This is a part of my report on China Team Selection 2021. I might translate some other parts later if you are interested.

I'm going to show that we can calculate $$$f(G)$$$ for any polynomial $$$f\in R[x]$$$ and set power series $$$G: 2^{n} \rightarrow R$$$ under $$$\Theta(n^2 2^n)$$$ operations on $$$R$$$.

Let's first consider a special case: calculate $$$F = \exp G$$$. We consider set power series as truncated multivariate polynomial $$$R[x_1,\dots,x_n]/(x_1^2,\dots,x_n^2)$$$. We can see that $$$F' = FG'$$$ whichever partial difference $$$\frac{\partial}{\partial x_k}$$$ we take. Then we can rewrite this equation as $$$[x_n^1] F = ([x_n^1]G)\cdot [x_n^0]F$$$. Hence we reduced the problem into calculating $$$[x_n^0] F$$$, and then one subset convolution gives the rest part. The time complexity is $$$T(n)=\Theta(n^22^n) + T(n-1)$$$, which is exactly $$$\Theta(n^22^n)$$$. I call this method "Point-wise Newton Iteration".

This method sounds more reasonable than calculating the $$$\exp$$$ on each rank vector. Because $$$\frac{G^k}{k!}$$$ counts all "partitions" with $$$k$$$ nonempty sets in $$$G$$$. So it exists whenever $$$1\sim n$$$ is invertible in $$$R$$$.

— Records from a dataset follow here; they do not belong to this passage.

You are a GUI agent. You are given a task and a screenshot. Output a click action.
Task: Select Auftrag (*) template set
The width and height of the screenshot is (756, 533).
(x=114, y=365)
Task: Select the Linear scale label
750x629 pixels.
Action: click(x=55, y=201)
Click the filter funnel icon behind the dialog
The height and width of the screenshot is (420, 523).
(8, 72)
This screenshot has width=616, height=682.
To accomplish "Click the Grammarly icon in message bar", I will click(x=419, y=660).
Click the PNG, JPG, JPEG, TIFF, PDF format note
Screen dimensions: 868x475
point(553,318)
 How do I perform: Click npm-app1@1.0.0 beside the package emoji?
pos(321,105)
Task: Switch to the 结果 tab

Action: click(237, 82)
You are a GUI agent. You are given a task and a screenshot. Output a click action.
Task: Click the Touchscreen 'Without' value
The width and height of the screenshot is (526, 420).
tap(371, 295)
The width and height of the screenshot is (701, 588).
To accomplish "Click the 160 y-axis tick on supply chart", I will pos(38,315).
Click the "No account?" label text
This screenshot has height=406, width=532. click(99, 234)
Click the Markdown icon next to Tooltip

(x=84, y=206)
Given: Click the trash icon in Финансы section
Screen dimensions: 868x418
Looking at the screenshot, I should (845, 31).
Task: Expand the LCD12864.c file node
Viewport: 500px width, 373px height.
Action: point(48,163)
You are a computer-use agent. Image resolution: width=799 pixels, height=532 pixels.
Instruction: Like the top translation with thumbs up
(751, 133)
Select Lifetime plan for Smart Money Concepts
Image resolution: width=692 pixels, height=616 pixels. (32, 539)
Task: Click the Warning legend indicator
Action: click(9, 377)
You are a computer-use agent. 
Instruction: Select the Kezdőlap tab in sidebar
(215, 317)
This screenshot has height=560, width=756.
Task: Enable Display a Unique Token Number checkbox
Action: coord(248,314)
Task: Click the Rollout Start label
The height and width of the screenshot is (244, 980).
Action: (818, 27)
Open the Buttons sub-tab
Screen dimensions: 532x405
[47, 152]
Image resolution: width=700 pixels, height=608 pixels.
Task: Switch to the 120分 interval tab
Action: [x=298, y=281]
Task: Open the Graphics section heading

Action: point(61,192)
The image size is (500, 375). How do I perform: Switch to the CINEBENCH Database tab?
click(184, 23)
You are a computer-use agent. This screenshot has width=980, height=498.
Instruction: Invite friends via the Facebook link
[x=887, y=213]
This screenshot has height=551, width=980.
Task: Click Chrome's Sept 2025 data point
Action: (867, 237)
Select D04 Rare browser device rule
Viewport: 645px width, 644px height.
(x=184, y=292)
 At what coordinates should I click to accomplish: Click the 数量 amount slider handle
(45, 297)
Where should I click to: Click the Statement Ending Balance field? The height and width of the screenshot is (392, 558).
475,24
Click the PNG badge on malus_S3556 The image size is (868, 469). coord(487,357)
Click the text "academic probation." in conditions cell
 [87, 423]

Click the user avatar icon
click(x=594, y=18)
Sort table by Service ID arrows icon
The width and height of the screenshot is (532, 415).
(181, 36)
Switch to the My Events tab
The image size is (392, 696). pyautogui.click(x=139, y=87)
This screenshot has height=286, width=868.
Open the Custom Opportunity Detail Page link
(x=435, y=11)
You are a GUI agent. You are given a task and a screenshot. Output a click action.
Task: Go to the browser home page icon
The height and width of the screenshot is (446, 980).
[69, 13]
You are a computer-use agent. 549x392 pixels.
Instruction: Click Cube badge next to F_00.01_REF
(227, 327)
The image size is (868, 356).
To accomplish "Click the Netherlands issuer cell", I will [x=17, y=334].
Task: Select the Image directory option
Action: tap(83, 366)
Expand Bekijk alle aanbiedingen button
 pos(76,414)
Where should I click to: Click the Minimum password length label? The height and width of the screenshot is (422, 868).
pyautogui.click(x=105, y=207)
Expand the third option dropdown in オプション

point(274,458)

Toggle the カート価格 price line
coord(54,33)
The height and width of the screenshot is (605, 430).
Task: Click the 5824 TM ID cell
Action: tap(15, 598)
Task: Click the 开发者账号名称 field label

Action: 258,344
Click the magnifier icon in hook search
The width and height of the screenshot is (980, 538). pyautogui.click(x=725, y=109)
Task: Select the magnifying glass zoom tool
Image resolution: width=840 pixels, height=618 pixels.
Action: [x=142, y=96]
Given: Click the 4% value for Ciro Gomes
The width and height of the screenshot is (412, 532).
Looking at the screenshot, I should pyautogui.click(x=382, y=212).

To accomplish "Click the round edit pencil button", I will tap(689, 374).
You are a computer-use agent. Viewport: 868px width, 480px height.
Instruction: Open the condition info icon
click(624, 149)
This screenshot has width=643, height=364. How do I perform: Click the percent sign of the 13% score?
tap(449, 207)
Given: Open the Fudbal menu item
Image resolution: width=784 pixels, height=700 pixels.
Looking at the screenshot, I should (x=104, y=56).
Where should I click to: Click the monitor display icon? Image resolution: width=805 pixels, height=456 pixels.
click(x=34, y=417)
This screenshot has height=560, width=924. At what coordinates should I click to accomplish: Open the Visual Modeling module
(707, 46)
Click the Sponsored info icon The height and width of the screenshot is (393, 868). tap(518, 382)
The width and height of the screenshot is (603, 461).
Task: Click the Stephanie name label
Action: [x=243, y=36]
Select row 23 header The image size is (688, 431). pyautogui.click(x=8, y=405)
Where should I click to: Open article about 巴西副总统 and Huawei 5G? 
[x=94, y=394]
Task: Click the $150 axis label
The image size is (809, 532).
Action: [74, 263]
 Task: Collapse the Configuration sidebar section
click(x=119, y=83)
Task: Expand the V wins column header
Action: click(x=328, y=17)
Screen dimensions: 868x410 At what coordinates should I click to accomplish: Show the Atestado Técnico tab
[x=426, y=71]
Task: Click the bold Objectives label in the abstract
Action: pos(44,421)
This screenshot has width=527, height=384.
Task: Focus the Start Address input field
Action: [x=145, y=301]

Now we try to apply this kind of iteration into arbitrary polynomial $$$f$$$. Let $$$F=f(G)$$$, then $$$F'=f'(G)G'$$$. Then we reduced the problem into calculating $$$[x_n^0]f(G)$$$ and $$$[x_n^0]f'(G)$$$. This becomes two problems! But don't worry. In the second round of recursion, it becomes $$$[x_{n-1}^0 x_n^0]$$$ of $$$f(G), f'(G), f"(G)$$$. The number of problem grows linearly. You will find out that the complexity is $$$\sum_{0\le k\le n} (n-k) \cdot \Theta(k^2 2^k)$$$.

It's not hard to see that the complexity is still $$$\Theta(n^2 2^n)$$$, because $$$\sum_{k\ge 0} k\cdot 2^{-k}$$$ converges.

Noted that $$$\frac{(A+B)^2}2-\frac{A^2}2-\frac{B^2}2=AB$$$, we proved the equivalence between the composition and subset convolution.

Here are some remarks:

• If $$$G$$$ has no constant term, $$$f$$$ is better to be comprehended as an EGF.
• This algorithm holds the same complexity on calculating $$$f(A, B)$$$ and so on.
• We can optimize the constant of this algorithm by always using the rank vectors during the iteration. Then it can beat lots of methods that work for some specialized $$$f$$$.
• If you have some knowledge of the "Transposition Principle", you will find out that, for any fixed $$$F, G: 2^n \rightarrow R$$$, the transposed algorithm gives $$$\sum_S F_S \cdot (G^k)_S$$$ for all $$$k$$$. It immediately gives an $$$\Theta(n^22^n)$$$ algorithm to calculate the whole chromatic polynomial of a graph with $$$n$$$ vertices.